Hāngi meets Haleem: A Fusion Feast for the Senses
An exotic blend of New Zealand and Indian flavors, perfect for low-carb meal prep enthusiasts
Gourmet SelectionsLow-Carb DietNew ZealandIndianSpring
Prep
15 mins
Active Cook
90 mins
Passive Cook
0 mins
Serves
4
Calories
450 Kcal
Fat
25 g
Carbs
30 g
Protein
35 g
Sugar
10 g
Fiber
5 g
Vitamin C
100 mg
Calcium
200 mg
Iron
15 mg
Potassium
400 mg
About this recipe
This unique fusion recipe combines the hearty flavors of New Zealand's Hāngi with the aromatic spices of Indian Haleem, resulting in a dish that is both satisfying and exotic. The lamb is slow-cooked in a blend of fragrant spices, then combined with fresh spring vegetables and creamy coconut milk. The result is a low-carb meal that is bursting with flavor and perfect for meal prepping enthusiasts.
Ingredients
Ghee: 2 tablespoons.
Alternative: Coconut Oil
Alternative: Coconut Oil
Salt: To taste.
Alternative:
Alternative:
Lemon: 1.
Alternative: Lime
Alternative: Lime
Broccoli: 1 small head.
Alternative: Asparagus
Alternative: Asparagus
Mushrooms: 1/2 cup.
Alternative: Button Mushrooms
Alternative: Button Mushrooms
Lamb Stock: 1 liter.
Alternative: Vegetable Stock
Alternative: Vegetable Stock
Cauliflower: 1 small head.
Alternative: Broccoli
Alternative: Broccoli
Cumin Seeds: 1 tablespoon.
Alternative: Caraway Seeds
Alternative: Caraway Seeds
Bell Peppers: 1/2 cup.
Alternative: Capsicum
Alternative: Capsicum
Black Pepper: To taste.
Alternative: White Pepper
Alternative: White Pepper
Coconut Milk: 1 can.
Alternative: Almond Milk
Alternative: Almond Milk
Fennel Seeds: 2 tablespoons.
Alternative: Cumin Seeds
Alternative: Cumin Seeds
Green Chilies: 2.
Alternative: Bell Peppers
Alternative: Bell Peppers
Lamb Shoulder: 1 kg.
Alternative: Goat Shoulder
Alternative: Goat Shoulder
Spring Onions: 1/2 cup.
Alternative: Leeks
Alternative: Leeks
Green Coriander: 1 cup.
Alternative: Cilantro
Alternative: Cilantro
Turmeric Powder: 1 teaspoon.
Alternative: Paprika Powder
Alternative: Paprika Powder
Ginger-Garlic Paste: 2 tablespoons.
Alternative: Onion Paste
Alternative: Onion Paste
Directions
1.
In a large pot or Dutch oven, brown the lamb shoulder in ghee over medium heat.
2.
Add the lamb stock, green coriander, fennel seeds, cumin seeds, turmeric powder, ginger-garlic paste, green chilies, and salt and pepper to taste.
3.
Bring to a boil, then reduce heat and simmer for 1 hour, or until the lamb is tender.
4.
Remove the lamb from the pot and shred the meat.
5.
Return the shredded lamb to the pot and add the cauliflower, broccoli, bell peppers, and mushrooms.
6.
Cook for an additional 15 minutes, or until the vegetables are tender.
7.
Stir in the coconut milk and lemon juice and cook for 2 minutes more.
8.
Season with additional salt and pepper to taste.
9.
Serve with rice or flatbread.
FAQs
Can I make this recipe in a slow cooker?
Yes, you can cook this recipe in a slow cooker on low for 6-8 hours.

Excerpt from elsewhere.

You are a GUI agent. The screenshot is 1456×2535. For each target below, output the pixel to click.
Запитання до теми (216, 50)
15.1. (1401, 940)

Can I substitute chicken or beef for the lamb?
Yes, you can substitute chicken or beef for the lamb, but the cooking time may vary.
What can I serve this dish with?
This dish can be served with rice, flatbread, or your favorite side dish.
Can I freeze this dish?
Yes, you can freeze this dish for up to 3 months.
Is this dish spicy?
The level of spiciness can be adjusted by adding more or less green chilies.